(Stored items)

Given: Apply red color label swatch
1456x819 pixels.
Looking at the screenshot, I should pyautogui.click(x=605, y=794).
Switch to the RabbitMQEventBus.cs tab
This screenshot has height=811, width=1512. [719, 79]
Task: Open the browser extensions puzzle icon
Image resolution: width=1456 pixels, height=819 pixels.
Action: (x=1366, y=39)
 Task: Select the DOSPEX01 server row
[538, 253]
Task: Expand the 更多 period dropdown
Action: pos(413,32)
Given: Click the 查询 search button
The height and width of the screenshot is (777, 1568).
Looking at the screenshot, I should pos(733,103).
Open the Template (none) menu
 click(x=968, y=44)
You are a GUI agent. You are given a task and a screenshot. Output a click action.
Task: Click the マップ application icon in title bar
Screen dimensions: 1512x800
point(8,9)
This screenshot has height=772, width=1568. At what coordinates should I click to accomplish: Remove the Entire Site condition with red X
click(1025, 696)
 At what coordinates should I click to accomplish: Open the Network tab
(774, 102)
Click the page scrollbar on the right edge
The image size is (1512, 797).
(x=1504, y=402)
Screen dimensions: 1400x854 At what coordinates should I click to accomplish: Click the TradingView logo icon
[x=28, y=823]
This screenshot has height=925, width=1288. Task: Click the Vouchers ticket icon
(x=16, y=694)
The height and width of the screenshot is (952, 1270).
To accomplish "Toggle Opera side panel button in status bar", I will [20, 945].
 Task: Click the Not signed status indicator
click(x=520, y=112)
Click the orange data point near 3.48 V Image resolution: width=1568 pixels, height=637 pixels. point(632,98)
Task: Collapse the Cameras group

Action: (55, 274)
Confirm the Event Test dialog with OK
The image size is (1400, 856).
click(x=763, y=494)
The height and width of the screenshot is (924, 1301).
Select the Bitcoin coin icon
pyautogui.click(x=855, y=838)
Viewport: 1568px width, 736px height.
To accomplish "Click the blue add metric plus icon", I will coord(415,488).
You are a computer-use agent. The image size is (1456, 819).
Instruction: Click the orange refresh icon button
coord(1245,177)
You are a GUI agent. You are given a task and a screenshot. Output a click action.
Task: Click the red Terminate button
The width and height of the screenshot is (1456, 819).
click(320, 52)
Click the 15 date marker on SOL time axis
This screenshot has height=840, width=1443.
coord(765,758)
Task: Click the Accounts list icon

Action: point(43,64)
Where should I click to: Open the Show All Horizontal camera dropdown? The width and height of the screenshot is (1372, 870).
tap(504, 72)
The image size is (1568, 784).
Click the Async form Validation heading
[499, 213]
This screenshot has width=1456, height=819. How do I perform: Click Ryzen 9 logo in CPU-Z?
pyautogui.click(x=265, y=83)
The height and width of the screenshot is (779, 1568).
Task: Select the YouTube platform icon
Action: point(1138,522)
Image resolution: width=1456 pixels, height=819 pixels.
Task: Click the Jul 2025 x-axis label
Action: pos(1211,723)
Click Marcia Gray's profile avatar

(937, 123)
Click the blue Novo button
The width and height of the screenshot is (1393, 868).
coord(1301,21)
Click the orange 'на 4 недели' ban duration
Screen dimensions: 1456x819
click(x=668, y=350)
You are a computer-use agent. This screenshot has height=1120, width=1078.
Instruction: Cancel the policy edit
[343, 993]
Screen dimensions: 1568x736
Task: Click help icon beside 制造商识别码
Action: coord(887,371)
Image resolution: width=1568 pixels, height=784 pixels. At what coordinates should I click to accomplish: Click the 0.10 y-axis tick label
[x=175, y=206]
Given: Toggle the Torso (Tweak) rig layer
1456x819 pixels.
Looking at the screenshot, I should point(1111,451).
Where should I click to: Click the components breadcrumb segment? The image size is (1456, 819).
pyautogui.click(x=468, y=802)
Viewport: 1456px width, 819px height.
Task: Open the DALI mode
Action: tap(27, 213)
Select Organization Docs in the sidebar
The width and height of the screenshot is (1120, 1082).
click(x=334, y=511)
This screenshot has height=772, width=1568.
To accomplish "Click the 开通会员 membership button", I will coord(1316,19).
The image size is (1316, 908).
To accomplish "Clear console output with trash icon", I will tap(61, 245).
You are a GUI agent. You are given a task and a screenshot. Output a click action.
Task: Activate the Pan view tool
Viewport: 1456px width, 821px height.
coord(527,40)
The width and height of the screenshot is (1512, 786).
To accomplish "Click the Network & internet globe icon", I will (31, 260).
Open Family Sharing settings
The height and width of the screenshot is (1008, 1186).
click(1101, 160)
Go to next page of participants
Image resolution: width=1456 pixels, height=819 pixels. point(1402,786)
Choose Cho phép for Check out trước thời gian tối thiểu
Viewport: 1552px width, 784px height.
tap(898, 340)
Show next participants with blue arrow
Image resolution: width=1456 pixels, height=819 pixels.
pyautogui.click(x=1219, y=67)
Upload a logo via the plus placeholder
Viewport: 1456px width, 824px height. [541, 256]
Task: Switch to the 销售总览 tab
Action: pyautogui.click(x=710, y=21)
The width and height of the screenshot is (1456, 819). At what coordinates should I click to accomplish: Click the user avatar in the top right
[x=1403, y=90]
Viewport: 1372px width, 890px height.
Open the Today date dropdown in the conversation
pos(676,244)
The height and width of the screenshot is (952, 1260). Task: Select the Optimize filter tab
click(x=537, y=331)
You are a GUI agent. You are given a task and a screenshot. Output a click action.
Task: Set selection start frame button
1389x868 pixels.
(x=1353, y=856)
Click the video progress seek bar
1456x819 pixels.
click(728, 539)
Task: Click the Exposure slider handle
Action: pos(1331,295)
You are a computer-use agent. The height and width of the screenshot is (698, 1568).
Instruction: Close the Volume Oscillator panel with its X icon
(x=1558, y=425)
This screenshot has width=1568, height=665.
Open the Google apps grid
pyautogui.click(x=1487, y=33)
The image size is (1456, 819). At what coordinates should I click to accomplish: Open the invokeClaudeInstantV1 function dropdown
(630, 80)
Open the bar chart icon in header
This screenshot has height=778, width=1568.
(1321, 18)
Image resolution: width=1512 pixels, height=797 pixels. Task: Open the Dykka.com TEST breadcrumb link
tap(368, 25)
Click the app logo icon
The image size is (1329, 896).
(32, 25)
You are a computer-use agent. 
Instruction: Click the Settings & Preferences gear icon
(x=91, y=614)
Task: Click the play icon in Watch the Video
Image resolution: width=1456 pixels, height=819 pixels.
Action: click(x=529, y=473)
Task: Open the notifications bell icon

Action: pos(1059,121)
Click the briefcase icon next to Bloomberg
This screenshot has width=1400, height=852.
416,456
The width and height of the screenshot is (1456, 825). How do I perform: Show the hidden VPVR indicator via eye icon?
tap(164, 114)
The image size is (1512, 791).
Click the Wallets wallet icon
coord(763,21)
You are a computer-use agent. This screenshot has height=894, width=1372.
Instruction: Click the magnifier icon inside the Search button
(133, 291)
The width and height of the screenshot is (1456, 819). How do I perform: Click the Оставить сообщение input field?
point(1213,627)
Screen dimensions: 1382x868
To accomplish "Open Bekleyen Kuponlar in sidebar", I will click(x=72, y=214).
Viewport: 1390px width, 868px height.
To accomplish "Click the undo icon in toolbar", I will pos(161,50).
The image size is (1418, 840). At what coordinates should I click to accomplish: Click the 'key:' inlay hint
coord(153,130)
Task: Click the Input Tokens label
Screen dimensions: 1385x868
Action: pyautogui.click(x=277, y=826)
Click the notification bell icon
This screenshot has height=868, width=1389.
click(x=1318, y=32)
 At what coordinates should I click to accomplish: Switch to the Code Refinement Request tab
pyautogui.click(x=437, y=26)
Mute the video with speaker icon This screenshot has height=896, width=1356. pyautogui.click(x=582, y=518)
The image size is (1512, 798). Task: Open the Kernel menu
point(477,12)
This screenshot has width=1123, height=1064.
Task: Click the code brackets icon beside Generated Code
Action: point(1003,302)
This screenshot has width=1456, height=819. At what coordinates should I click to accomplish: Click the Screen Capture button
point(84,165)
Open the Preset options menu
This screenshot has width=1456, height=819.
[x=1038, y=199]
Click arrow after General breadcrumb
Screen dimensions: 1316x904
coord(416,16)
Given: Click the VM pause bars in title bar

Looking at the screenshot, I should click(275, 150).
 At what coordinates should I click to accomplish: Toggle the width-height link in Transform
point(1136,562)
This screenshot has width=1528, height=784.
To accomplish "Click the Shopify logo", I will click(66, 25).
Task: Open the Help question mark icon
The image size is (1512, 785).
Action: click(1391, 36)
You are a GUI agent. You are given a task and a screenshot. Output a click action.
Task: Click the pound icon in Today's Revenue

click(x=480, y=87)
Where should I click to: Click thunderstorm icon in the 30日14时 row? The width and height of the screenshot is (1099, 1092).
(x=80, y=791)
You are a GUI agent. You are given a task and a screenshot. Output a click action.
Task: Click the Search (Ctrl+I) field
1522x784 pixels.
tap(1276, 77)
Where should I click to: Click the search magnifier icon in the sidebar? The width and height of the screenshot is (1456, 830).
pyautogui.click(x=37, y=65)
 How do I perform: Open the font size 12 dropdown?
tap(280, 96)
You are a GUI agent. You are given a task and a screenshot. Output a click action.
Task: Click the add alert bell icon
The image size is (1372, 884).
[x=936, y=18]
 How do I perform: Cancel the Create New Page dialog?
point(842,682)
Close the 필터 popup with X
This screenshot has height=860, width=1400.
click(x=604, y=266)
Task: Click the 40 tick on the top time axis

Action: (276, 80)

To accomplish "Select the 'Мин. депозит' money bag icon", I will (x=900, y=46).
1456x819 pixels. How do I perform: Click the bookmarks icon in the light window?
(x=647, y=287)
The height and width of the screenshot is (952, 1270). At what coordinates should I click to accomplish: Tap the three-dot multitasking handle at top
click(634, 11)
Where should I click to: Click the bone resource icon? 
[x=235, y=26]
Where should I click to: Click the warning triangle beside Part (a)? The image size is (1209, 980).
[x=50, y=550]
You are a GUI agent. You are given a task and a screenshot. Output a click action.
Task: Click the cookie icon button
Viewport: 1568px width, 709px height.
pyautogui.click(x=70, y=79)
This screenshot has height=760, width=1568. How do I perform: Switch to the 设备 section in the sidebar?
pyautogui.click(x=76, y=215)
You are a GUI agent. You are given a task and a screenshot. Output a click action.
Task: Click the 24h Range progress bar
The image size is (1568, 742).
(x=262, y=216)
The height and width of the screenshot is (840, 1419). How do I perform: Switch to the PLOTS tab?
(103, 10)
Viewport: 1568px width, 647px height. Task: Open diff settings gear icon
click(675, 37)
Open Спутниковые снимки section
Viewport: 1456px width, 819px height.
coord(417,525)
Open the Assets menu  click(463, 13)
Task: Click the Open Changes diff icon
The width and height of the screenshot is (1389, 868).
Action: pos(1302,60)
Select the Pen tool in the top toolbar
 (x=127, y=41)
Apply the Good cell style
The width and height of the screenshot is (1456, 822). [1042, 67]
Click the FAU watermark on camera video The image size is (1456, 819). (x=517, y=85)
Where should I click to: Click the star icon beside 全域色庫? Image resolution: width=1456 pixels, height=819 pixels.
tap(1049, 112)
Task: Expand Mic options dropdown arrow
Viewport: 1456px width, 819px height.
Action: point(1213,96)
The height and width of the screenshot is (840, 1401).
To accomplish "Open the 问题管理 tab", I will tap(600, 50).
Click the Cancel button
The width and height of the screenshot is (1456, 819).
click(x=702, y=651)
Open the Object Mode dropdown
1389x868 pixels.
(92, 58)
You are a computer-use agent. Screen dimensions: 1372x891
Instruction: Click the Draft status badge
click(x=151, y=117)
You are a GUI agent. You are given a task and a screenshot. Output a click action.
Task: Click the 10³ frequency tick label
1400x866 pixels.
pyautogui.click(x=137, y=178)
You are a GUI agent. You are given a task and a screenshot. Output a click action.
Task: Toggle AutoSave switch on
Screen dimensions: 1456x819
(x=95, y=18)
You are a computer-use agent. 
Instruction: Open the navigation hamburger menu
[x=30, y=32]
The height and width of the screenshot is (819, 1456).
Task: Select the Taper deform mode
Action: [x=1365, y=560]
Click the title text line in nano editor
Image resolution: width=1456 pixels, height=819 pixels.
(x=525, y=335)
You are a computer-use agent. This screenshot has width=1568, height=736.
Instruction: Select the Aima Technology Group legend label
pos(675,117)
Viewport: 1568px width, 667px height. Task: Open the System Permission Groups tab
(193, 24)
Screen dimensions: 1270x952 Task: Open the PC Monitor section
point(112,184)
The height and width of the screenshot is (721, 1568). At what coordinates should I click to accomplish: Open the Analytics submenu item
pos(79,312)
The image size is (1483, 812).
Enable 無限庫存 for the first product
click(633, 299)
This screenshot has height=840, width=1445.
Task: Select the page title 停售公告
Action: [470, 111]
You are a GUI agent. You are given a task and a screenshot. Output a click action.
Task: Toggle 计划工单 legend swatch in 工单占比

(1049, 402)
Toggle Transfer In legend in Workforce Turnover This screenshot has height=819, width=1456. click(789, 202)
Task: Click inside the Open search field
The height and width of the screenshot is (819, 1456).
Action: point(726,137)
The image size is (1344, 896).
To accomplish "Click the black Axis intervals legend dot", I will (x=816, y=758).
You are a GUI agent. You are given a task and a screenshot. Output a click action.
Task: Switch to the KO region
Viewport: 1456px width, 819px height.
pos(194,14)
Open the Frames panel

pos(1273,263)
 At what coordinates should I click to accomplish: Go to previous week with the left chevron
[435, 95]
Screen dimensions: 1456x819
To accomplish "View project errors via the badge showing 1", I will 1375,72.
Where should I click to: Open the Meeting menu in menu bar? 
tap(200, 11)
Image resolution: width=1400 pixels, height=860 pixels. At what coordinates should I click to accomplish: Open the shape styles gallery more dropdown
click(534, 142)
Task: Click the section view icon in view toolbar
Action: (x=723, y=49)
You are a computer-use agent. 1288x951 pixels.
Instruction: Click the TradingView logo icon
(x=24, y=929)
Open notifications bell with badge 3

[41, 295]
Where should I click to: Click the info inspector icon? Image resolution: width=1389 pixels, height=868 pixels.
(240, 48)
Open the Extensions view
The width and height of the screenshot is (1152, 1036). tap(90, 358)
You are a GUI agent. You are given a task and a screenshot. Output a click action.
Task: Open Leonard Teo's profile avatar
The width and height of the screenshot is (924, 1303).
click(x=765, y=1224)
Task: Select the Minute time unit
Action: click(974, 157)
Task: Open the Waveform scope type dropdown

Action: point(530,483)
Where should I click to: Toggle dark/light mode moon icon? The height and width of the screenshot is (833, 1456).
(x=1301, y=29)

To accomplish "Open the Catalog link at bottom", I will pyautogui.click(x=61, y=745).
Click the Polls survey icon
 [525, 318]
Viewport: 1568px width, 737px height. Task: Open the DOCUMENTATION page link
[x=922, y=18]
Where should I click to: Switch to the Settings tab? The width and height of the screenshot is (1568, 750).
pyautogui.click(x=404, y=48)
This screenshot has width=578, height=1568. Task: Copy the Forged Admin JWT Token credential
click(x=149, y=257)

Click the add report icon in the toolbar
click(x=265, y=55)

* Work to complete: Output, from the data above, the lines from the line with "How do I perform: Cancel" to the line with "Task: Click the cookie icon button" exactly as they stand, both ends included and nothing else.

* Problem solution:
 How do I perform: Cancel the Create New Page dialog?
point(842,682)
Close the 필터 popup with X
This screenshot has height=860, width=1400.
click(x=604, y=266)
Task: Click the 40 tick on the top time axis

Action: (276, 80)

To accomplish "Select the 'Мин. депозит' money bag icon", I will (x=900, y=46).
1456x819 pixels. How do I perform: Click the bookmarks icon in the light window?
(x=647, y=287)
The height and width of the screenshot is (952, 1270). At what coordinates should I click to accomplish: Tap the three-dot multitasking handle at top
click(634, 11)
Where should I click to: Click the bone resource icon? 
[x=235, y=26]
Where should I click to: Click the warning triangle beside Part (a)? The image size is (1209, 980).
[x=50, y=550]
You are a GUI agent. You are given a task and a screenshot. Output a click action.
Task: Click the cookie icon button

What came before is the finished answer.